» **Requirement**: Please transcribe the data that follows exactly, from its first line through the line that contains "Click the step 4 number badge".

[Dataset records]

===============

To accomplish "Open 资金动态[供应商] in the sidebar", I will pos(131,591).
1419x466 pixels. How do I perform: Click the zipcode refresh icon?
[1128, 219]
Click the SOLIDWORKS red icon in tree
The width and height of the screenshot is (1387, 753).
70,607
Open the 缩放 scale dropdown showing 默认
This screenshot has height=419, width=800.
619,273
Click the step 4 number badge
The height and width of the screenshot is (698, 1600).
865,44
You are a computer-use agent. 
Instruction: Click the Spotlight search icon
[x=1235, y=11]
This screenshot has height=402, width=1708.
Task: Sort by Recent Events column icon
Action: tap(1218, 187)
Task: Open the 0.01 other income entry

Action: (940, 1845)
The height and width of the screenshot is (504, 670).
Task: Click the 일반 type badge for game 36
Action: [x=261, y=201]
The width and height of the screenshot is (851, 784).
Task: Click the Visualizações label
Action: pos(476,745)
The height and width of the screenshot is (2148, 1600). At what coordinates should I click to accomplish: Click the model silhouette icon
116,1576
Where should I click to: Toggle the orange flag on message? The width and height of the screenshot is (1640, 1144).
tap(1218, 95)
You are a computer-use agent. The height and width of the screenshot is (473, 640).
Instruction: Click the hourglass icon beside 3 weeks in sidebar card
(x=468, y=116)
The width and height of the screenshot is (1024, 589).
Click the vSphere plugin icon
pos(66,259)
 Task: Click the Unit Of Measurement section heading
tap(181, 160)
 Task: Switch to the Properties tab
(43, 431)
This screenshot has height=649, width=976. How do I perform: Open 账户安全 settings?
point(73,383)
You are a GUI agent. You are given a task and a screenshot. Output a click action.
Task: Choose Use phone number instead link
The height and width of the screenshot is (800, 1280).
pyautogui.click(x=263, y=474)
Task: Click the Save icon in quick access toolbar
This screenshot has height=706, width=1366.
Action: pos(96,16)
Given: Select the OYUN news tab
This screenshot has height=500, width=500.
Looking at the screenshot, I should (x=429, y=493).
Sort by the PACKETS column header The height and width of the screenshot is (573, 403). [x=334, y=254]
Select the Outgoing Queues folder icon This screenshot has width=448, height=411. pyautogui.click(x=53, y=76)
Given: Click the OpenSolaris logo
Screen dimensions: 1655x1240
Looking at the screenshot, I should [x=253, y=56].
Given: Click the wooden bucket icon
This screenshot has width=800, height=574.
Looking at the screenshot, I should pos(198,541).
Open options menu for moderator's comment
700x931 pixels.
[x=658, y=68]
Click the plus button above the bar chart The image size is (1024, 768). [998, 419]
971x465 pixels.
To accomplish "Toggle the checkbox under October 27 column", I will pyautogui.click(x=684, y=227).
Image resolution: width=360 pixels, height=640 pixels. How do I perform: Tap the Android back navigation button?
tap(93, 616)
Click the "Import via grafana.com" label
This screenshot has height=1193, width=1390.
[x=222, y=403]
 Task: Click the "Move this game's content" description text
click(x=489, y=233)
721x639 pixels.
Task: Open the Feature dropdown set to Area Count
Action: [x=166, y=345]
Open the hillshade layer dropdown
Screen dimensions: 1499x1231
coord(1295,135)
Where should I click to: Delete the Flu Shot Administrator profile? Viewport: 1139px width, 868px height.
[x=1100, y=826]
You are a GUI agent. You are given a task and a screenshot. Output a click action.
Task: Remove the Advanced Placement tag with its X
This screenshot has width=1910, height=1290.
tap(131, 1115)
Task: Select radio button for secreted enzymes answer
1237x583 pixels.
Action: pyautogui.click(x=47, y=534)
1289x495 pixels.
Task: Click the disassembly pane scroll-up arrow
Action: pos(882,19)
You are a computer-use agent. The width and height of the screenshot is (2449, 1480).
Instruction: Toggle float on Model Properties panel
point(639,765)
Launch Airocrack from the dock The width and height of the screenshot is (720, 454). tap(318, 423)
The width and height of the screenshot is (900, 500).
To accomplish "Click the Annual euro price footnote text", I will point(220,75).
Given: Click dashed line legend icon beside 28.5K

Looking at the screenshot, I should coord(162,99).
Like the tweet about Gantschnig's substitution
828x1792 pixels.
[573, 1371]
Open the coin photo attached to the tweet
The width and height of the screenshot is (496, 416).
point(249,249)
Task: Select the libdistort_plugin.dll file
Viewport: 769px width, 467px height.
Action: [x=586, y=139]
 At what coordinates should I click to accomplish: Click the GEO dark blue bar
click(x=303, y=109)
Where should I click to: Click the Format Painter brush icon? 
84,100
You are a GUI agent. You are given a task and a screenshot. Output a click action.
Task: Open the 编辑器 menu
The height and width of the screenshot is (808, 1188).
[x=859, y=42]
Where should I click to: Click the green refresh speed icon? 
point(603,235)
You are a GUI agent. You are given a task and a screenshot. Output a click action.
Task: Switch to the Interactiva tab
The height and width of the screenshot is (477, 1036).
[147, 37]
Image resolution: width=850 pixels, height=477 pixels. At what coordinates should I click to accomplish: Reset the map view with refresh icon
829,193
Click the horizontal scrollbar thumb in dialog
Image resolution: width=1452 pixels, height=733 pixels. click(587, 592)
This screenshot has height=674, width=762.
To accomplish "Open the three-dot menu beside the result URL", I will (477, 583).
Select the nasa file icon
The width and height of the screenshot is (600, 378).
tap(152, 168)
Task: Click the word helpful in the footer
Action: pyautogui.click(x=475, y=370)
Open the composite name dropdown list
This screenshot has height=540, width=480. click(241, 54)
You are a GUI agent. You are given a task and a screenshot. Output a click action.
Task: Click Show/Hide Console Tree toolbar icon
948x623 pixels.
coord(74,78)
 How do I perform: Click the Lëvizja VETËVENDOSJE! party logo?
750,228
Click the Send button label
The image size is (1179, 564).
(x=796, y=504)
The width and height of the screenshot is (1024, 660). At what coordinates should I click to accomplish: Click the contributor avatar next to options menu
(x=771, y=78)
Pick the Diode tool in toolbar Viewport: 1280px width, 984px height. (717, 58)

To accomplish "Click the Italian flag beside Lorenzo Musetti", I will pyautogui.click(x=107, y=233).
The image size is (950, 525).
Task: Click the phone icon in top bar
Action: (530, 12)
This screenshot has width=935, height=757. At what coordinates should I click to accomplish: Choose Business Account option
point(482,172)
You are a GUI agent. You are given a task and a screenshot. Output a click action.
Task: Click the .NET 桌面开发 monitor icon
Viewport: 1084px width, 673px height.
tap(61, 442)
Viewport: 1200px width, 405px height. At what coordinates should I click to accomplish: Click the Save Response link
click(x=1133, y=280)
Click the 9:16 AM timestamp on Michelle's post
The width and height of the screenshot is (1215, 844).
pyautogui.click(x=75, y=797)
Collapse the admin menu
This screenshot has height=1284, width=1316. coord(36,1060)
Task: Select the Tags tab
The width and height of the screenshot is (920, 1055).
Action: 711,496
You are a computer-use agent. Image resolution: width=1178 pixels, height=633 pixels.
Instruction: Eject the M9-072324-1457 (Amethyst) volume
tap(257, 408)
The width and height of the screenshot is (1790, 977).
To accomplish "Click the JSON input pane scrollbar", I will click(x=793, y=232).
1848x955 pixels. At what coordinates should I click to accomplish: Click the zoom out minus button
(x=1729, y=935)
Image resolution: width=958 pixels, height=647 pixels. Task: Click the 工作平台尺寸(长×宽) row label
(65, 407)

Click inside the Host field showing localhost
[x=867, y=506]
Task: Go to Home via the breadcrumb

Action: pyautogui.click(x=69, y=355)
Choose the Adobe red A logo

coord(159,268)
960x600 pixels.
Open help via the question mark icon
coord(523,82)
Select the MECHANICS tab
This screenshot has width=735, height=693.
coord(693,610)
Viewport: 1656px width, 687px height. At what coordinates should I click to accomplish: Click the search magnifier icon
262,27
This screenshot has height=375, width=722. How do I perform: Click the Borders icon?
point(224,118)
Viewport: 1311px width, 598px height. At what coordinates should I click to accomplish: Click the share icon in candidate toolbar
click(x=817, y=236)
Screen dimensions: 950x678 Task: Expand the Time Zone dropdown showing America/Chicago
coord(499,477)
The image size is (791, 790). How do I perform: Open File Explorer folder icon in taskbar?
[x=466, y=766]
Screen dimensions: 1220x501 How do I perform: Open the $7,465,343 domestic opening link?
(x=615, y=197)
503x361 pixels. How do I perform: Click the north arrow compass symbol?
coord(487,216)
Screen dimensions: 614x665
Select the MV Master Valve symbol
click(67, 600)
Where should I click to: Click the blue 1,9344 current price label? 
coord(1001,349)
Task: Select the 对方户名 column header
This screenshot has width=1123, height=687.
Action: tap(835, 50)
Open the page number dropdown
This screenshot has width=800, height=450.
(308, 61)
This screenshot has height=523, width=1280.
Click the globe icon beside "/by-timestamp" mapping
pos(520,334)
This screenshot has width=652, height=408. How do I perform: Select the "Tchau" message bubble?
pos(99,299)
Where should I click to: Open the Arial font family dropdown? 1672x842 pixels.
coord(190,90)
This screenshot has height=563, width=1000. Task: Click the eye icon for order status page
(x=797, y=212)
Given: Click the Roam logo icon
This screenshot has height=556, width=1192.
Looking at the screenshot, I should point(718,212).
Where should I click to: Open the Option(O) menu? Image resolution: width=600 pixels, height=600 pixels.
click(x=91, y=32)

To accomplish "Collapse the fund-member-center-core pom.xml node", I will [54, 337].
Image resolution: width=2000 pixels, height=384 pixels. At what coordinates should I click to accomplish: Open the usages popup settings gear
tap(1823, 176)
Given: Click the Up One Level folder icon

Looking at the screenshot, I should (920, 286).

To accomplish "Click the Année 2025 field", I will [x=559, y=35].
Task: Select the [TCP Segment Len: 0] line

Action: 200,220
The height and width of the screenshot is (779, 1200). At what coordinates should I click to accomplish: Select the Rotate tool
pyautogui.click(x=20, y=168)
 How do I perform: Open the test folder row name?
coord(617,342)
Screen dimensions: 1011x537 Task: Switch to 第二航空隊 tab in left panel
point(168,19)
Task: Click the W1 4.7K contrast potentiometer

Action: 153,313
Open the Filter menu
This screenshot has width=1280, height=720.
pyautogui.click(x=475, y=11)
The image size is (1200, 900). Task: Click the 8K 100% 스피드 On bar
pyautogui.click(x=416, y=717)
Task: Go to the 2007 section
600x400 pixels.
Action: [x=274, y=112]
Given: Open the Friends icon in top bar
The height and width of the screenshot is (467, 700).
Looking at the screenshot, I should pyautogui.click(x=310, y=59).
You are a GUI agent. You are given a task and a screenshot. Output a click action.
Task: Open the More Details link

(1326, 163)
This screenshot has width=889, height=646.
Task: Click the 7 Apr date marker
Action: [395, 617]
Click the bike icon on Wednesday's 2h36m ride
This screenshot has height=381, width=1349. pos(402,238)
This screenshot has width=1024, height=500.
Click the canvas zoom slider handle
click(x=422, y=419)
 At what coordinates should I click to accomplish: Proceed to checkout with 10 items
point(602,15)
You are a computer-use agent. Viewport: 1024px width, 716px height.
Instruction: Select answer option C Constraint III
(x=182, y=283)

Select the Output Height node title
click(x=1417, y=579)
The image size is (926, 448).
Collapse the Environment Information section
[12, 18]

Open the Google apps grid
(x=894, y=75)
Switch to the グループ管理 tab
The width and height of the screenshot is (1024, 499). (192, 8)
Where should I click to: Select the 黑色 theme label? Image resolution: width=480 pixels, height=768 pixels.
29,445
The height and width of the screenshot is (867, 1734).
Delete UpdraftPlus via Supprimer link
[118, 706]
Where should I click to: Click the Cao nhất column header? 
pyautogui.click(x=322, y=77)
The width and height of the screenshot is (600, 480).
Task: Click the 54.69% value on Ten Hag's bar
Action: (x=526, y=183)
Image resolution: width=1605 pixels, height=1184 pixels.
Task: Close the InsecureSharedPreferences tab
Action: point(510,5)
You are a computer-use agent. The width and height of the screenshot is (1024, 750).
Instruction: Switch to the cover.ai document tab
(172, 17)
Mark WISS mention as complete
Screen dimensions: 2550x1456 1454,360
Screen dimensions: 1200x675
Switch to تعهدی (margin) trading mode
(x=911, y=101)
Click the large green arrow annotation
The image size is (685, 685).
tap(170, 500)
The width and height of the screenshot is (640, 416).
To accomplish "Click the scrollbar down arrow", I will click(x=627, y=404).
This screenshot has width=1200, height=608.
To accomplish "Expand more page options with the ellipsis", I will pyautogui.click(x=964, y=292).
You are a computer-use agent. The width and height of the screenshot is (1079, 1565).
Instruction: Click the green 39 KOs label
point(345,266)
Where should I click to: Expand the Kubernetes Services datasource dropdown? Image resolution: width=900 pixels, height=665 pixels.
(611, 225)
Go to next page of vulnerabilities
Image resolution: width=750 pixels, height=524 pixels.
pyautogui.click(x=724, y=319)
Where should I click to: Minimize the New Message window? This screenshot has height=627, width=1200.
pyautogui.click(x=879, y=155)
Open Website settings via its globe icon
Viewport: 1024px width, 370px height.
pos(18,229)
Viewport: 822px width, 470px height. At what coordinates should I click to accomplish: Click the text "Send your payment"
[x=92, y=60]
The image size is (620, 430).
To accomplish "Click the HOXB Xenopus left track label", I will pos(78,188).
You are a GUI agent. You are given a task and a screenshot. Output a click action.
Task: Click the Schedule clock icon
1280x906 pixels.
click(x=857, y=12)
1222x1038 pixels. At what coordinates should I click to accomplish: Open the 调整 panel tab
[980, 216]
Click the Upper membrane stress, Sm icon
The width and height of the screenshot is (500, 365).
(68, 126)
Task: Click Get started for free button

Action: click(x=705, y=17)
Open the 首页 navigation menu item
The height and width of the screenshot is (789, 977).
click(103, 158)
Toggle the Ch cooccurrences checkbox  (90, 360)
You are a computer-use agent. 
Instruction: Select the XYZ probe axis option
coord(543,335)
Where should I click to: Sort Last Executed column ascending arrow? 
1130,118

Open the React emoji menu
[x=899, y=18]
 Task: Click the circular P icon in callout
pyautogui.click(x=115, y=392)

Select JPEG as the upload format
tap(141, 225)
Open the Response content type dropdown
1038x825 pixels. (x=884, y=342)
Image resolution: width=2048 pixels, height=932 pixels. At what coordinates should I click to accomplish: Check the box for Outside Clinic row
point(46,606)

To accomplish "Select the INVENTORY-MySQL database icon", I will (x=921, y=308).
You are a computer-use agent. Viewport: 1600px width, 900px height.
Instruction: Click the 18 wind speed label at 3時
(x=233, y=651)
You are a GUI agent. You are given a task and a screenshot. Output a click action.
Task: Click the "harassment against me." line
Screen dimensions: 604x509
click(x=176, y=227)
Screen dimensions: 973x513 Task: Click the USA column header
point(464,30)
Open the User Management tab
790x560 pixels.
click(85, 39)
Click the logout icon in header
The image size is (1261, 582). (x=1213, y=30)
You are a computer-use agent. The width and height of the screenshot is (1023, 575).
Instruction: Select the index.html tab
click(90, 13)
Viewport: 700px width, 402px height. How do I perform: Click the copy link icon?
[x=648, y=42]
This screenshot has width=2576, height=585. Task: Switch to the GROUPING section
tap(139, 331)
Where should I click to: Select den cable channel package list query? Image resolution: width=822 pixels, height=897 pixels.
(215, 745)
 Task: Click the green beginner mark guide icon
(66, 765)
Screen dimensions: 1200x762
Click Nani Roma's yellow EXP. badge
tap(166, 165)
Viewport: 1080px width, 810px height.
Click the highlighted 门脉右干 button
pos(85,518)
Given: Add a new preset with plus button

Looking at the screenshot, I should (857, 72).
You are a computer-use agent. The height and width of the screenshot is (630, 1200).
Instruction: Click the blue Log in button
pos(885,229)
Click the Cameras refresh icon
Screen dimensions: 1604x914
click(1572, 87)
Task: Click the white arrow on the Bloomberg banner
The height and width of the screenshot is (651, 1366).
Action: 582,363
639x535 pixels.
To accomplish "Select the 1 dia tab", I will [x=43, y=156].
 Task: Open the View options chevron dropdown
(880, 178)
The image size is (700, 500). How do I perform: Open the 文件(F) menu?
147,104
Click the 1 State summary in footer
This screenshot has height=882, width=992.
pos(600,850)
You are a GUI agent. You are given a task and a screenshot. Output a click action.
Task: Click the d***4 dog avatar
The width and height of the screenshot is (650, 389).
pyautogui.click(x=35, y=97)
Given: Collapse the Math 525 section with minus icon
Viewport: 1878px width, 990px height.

===============

» **Response to the exercise**:
To accomplish "Open 资金动态[供应商] in the sidebar", I will pos(131,591).
1419x466 pixels. How do I perform: Click the zipcode refresh icon?
[1128, 219]
Click the SOLIDWORKS red icon in tree
The width and height of the screenshot is (1387, 753).
70,607
Open the 缩放 scale dropdown showing 默认
This screenshot has height=419, width=800.
619,273
Click the step 4 number badge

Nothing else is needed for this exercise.